Task instructions: Write only the number of lines in the data that include the word "Find".

------------------------------------------------

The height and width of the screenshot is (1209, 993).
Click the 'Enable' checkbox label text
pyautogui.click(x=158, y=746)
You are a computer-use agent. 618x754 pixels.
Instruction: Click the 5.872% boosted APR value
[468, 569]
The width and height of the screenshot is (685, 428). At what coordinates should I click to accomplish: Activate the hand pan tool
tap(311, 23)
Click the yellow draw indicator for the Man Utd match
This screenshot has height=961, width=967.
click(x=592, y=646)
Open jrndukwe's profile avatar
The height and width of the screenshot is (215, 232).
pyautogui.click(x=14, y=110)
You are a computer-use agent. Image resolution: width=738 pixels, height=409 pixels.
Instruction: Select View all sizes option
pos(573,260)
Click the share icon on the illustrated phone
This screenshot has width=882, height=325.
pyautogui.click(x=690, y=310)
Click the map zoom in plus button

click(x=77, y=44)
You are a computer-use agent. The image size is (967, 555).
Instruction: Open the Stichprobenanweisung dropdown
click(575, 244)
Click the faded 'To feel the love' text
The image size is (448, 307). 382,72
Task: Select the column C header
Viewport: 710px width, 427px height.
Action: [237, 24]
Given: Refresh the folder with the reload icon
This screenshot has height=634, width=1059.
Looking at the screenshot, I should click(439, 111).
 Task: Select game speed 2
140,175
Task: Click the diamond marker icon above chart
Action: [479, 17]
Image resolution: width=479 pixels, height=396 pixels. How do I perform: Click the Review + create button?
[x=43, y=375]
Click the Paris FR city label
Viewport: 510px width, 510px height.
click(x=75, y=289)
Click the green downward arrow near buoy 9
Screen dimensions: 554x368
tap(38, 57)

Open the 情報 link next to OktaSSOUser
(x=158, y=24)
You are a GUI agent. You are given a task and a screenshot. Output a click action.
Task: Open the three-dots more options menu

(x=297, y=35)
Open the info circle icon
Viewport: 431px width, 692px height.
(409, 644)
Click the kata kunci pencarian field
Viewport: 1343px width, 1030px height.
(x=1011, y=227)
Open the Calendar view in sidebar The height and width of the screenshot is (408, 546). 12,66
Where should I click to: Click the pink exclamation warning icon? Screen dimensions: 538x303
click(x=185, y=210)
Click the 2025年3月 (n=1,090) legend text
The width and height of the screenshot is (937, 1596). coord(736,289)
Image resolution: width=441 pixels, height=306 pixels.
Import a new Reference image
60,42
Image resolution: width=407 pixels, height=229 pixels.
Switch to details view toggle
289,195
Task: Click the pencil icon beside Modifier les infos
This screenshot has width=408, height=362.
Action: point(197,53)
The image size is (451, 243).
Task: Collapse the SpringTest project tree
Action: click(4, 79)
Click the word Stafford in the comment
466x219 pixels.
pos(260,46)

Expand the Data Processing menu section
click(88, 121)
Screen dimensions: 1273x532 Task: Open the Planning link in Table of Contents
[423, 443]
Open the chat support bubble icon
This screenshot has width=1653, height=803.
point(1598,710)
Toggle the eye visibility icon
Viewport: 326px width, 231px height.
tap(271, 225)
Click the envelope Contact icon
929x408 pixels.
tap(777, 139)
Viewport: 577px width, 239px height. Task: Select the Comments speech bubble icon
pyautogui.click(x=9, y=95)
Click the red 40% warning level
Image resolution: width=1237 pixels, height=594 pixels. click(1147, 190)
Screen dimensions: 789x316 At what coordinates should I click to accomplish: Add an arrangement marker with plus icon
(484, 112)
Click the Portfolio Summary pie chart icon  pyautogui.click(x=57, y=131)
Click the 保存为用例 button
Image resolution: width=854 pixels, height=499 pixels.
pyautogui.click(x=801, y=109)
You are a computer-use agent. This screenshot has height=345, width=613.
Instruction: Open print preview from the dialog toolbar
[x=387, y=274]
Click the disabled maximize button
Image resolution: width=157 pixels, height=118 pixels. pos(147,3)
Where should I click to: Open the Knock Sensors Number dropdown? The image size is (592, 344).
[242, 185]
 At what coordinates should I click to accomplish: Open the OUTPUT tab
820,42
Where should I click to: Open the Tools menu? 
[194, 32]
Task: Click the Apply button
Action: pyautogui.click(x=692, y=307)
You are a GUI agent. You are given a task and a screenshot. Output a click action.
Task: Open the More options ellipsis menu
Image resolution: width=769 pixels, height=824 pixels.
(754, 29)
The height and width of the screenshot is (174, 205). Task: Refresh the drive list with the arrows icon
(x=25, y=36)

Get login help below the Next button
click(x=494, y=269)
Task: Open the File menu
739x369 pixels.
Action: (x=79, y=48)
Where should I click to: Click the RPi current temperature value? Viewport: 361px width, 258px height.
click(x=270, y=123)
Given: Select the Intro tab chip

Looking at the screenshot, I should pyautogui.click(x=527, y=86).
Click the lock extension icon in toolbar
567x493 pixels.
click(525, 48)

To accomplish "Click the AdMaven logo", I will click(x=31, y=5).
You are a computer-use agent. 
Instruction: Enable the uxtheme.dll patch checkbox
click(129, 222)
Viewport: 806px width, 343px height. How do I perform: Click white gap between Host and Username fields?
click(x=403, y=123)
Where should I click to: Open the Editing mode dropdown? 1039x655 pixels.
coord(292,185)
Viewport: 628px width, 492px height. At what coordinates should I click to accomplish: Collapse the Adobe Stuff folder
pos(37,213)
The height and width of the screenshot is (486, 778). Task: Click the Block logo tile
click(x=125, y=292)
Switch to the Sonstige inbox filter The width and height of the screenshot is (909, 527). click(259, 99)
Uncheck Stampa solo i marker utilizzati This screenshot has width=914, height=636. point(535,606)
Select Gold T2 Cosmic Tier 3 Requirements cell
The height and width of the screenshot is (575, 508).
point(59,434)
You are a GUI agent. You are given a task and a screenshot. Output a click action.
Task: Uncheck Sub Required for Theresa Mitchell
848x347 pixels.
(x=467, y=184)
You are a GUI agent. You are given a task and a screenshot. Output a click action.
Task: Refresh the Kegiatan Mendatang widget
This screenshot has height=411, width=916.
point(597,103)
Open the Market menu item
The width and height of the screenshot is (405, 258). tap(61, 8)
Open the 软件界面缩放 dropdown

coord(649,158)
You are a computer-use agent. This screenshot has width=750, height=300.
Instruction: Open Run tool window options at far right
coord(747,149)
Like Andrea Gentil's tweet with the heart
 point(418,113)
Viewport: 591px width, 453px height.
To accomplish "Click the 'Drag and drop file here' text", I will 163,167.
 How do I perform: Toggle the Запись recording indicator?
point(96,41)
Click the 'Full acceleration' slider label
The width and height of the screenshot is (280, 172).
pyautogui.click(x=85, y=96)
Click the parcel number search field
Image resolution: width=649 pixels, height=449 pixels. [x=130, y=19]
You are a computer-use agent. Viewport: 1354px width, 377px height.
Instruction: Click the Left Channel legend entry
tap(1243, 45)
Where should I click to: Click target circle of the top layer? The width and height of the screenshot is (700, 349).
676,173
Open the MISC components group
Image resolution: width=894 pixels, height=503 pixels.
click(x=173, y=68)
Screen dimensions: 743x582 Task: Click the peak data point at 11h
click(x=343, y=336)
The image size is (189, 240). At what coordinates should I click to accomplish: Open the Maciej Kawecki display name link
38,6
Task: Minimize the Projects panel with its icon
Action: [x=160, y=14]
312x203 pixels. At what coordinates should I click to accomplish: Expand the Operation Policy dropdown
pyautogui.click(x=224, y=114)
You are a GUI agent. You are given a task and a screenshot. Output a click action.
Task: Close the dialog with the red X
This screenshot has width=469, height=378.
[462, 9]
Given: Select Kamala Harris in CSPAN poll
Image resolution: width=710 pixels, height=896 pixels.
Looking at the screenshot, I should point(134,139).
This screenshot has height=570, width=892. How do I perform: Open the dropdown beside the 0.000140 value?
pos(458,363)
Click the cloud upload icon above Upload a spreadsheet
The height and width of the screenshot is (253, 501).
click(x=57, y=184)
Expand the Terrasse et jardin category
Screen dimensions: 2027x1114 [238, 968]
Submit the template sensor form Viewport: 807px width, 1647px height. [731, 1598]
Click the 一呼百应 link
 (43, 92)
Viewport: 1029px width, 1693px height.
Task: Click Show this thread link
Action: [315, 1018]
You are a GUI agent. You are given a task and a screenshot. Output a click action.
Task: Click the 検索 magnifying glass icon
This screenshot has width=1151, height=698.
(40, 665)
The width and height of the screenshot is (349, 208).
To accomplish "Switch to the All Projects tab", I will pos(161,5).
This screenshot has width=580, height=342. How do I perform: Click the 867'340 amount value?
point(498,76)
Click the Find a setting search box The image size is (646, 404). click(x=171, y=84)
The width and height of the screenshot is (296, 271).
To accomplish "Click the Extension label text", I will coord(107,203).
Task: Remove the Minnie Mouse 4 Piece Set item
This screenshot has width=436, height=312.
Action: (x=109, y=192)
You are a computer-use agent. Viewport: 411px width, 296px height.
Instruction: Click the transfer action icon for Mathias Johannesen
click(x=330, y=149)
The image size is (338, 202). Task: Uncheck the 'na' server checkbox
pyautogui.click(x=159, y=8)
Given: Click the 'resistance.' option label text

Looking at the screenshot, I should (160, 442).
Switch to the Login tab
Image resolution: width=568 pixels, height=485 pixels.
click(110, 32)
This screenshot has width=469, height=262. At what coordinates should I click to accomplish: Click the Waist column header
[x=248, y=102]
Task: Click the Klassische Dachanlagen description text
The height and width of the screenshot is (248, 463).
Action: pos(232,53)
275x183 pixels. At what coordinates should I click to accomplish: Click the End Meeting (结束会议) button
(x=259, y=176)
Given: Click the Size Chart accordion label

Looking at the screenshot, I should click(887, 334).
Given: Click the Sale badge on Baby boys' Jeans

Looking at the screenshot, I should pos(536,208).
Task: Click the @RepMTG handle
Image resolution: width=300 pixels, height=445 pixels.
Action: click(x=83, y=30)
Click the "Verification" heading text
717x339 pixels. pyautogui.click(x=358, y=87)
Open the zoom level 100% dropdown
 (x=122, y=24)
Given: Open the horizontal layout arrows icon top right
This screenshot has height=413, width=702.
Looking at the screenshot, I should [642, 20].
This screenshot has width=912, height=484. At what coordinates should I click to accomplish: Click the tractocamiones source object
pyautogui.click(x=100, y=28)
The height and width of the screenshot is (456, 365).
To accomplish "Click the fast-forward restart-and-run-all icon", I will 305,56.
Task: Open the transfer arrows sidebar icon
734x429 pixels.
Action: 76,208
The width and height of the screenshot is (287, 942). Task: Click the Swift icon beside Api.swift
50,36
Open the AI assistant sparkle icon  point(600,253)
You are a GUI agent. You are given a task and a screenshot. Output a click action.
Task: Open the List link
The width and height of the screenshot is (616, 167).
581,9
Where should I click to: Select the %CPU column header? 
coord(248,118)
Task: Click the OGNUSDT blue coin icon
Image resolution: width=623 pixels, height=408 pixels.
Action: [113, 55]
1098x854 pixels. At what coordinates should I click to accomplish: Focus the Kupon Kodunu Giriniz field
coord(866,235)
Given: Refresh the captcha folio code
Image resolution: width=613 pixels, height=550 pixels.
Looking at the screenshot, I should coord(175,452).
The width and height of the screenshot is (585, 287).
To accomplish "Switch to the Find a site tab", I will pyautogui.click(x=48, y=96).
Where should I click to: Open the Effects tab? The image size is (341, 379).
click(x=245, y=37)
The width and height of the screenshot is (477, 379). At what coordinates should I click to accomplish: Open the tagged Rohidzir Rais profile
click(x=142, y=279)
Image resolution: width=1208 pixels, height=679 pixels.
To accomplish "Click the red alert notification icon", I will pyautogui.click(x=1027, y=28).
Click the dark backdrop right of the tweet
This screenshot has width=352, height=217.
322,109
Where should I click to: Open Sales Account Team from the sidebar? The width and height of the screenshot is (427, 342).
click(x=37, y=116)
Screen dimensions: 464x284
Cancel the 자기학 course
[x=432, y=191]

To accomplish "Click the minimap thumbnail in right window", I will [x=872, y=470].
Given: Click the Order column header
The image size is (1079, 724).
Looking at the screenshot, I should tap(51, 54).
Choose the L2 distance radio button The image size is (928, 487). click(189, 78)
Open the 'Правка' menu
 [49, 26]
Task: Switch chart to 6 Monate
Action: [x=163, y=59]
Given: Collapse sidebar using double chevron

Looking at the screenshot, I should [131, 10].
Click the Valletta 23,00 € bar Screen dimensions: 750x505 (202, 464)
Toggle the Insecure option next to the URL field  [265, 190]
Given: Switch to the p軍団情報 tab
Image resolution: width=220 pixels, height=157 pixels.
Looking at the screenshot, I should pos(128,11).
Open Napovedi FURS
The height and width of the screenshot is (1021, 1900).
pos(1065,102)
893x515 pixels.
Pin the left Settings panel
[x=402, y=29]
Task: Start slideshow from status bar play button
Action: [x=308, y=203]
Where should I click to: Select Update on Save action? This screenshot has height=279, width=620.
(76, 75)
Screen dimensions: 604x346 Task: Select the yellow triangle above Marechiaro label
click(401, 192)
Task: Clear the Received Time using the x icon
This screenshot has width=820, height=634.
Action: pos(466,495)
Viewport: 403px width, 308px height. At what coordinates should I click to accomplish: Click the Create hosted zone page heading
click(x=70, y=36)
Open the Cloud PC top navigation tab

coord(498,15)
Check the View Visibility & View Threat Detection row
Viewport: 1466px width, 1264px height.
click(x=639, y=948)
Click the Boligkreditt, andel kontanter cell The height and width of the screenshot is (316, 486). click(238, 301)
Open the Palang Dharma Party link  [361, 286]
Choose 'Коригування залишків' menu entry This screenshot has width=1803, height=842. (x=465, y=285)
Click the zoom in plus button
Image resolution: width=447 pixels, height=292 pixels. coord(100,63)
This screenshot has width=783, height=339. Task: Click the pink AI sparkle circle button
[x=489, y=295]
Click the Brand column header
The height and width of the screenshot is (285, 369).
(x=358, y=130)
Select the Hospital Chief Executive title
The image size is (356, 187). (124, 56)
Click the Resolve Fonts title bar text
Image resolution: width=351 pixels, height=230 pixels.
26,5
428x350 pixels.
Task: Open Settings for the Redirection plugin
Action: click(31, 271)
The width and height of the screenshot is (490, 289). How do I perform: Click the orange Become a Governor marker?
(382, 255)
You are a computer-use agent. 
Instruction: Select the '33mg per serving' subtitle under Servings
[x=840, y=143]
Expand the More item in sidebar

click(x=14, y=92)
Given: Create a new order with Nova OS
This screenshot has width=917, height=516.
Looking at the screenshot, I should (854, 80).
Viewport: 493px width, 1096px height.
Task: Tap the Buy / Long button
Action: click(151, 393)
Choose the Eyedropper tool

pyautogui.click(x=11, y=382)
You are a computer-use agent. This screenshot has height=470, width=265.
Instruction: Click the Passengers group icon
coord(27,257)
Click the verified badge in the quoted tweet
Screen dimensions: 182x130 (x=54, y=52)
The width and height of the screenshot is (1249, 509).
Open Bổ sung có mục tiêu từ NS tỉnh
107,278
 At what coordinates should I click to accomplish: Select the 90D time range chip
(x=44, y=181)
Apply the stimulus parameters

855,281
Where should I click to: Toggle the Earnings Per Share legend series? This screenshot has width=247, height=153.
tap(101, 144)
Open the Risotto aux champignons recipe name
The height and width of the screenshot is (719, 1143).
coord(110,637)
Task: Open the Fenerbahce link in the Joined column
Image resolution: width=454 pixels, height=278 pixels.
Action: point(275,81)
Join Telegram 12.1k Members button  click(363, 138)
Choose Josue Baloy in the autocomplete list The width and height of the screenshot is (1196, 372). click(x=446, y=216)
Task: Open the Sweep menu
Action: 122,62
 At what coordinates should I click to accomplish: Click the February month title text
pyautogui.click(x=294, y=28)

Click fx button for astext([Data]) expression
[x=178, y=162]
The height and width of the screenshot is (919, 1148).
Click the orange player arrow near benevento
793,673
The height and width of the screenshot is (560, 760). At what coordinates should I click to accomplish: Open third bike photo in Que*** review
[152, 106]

------------------------------------------------

Response: 2